Biała lista, modne hasło produktów zabezpieczających na rok 2009, jest zawarta w nowym pakiecie, a łącząc ją z innymi technologiami, firma Symantec sprawia, że jest ona bardziej dostosowana do potrzeb użytkowników. Pliki na białej liście są uważane za zaufane i dlatego nie muszą być tak często skanowane. Nie wszystkie „bezpieczne pliki” trafiają na białą listę. W tym celu Norton wykorzystuje proces społeczności o nazwie Insight, podobny do tego używanego przez inne produkty zabezpieczające, takie jak Haute Secure. Chodzi o to, że jeśli tysiące innych osób używa tego podejrzanego pliku, prawdopodobnie nie jest to nowy złośliwy program, ale nowa aplikacja. Z drugiej strony, jeśli korzysta z niego tylko kilka osób, może warto przyjrzeć się ponownie, aby sprawdzić, czy to złośliwe oprogramowanie.
Norton ulepsza swój monitor sieci domowej, dając administratorowi systemu perspektywę względnego stanu i bezpieczeństwa wszystkich komputerów w domu.
Norton Internet Security 2009 przywraca koncepcję dysku odzyskiwania popularnego niegdyś w początku lat 90., ale odmawia uwzględnienia rozwiązania do tworzenia kopii zapasowych (będziesz musiał kupić inny produkt firmy Symantec dla że).

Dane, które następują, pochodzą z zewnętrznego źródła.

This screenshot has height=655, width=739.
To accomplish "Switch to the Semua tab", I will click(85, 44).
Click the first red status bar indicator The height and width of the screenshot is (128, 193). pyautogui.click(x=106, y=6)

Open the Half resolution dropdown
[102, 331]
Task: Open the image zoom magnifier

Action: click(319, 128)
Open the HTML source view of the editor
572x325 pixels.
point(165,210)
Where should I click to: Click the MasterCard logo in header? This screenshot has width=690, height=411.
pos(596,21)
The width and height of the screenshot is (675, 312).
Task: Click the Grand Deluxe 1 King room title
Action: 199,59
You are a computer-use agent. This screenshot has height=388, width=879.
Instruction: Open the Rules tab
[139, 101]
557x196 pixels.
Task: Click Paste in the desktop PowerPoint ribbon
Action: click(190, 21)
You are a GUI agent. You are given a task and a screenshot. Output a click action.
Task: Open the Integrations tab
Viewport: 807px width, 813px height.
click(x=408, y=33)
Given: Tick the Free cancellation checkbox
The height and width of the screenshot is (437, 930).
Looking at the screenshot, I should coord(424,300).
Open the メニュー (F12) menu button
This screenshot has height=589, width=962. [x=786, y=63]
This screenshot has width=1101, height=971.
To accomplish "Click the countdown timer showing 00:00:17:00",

Zniknął okropny składnik LiveUpdate poprzednich produktów Norton. Wraz z produktami na rok 2009 firma Symantec dostarcza sygnatury definicji ochrony przed złośliwym oprogramowaniem mniej więcej co kilka minut. W interfejsie zobaczysz powiadomienie wskazujące, ile minut od ostatniej aktualizacji. W naszych testach nie widzieliśmy definicji starszych niż cztery minuty.
Wciąż brakuje różnych narzędzi bezpieczeństwa dostarczanych w innych produktach, a mianowicie McAfee Total Protection. Chcielibyśmy na przykład zobaczyć bezpieczną gumkę do plików lub możliwość śledzenia potencjalnie złośliwych adresów IP w programie Norton Internet Security. W programie Norton Internet Security 2009 nie ma też żadnego rozwiązania zabezpieczającego dla urządzeń mobilnych.